Successful Excavation of Mexico City’s Emisor Poniente II Wastewater Tunnel—Use of a Dual-Mode, Crossover TBM in Challenging Geology
The history of Mexico City is inextricably linked to the issue of its geographic location. In the last 100 years, Mexico City has sunk by nearly 12 m. As a result, the city’s buildings, main streets, sewage systems, etc. have been extensively damaged.
In July 2015, the launch of a dual mode, Crossover type TBM marked the start of Mexico City’s next challenging wastewater project: the Túnel Emisor Poniente (TEP II). The 5.5 km long tunnel travels below a mountain at depths of 170 m as well as a section just 8 m below residential buildings, and the geology is equally varied. Ground consists of andesite and dacite with bands of tuff and fault zones, as well as a section of soft ground at the tunnel terminus.

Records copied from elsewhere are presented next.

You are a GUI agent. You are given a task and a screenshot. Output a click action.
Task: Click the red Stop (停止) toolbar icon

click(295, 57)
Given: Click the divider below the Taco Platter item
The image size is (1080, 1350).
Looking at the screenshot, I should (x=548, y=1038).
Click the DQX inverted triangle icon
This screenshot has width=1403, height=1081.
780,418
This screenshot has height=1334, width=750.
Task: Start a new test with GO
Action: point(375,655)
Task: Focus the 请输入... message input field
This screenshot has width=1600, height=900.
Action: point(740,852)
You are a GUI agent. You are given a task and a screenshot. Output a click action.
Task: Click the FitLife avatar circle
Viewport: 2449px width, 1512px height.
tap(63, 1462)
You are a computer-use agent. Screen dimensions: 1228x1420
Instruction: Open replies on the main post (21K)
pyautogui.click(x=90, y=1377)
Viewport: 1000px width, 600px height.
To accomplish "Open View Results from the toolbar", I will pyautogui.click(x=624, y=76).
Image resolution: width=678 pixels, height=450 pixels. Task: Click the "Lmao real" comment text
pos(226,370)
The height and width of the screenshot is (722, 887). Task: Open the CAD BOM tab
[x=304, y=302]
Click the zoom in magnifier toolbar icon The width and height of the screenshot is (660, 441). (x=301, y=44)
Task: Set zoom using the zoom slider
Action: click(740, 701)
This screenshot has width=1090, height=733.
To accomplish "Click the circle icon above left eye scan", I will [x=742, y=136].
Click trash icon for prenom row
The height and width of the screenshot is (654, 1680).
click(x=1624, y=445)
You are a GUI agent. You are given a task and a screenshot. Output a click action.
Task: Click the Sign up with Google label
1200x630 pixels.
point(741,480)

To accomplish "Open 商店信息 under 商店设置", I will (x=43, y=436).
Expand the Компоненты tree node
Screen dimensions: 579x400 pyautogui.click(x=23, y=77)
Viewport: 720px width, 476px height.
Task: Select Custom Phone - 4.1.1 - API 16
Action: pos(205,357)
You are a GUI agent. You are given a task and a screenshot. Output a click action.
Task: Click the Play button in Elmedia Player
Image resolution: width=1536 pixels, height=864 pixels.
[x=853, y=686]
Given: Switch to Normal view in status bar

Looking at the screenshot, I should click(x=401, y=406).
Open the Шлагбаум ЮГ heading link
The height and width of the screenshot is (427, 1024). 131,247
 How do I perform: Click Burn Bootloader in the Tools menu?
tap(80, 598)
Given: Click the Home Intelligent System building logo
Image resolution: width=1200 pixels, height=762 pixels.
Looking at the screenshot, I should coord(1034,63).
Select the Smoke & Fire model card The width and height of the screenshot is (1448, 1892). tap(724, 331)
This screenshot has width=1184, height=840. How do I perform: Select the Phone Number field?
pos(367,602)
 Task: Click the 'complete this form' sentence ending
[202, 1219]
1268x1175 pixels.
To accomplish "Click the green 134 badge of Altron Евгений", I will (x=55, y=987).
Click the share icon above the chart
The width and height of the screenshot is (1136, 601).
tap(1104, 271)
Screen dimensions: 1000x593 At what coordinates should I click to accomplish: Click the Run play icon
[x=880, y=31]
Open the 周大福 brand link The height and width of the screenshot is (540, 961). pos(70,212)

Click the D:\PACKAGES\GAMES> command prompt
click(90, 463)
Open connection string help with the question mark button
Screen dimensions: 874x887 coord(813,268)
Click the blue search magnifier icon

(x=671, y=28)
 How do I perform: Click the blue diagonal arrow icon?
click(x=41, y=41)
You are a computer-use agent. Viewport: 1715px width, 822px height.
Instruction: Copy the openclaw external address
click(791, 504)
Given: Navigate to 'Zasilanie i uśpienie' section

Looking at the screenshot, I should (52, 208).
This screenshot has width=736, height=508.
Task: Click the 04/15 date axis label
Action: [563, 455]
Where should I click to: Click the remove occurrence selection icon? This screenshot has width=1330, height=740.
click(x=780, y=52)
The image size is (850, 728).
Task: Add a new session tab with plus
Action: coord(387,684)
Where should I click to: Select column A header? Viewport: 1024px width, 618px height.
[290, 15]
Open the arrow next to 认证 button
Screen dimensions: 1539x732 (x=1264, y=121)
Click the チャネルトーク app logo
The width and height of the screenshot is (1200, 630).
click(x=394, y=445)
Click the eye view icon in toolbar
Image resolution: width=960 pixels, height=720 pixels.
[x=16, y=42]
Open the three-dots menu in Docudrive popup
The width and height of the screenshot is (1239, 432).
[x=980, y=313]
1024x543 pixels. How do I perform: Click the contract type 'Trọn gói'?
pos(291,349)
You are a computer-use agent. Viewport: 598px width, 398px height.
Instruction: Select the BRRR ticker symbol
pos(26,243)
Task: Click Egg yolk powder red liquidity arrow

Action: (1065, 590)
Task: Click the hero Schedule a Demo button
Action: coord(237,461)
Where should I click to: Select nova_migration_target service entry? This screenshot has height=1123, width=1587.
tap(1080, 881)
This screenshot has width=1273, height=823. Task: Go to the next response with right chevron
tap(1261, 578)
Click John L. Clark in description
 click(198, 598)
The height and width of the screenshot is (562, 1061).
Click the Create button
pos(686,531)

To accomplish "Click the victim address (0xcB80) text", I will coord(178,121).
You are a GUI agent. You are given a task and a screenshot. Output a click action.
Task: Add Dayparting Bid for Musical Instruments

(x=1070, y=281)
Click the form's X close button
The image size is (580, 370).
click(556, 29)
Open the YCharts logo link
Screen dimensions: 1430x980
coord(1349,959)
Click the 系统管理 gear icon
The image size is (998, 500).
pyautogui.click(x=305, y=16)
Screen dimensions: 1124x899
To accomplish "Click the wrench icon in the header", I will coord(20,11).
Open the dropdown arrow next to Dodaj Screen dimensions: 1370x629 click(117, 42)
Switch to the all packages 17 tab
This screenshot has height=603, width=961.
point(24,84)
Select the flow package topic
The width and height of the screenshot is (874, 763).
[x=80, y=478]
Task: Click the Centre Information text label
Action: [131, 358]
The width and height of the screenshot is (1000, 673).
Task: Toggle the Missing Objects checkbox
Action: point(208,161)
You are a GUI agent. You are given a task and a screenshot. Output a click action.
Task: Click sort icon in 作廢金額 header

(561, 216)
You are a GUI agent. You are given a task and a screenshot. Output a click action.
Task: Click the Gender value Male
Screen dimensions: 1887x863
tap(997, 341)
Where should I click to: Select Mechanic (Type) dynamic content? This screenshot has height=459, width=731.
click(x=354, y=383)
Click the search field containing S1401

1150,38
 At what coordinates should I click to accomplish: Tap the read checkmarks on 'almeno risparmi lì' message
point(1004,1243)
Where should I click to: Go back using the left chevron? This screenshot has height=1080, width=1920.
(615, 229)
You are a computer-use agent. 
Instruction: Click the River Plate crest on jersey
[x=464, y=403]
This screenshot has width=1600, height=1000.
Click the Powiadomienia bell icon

This paper will detail the unique 8.7 m diameter Crossover TBM designed for the challenging conditions, and the successful excavation of the machine through fault zones, soft ground, and more. Strategies for excavation and advance rates, and downtimes will be analyzed. As the machine can be converted from hard rock mode to EPB mode in the tunnel, the authors will also look at the conversion process and how both modes worked to excavate in widely varying geological conditions.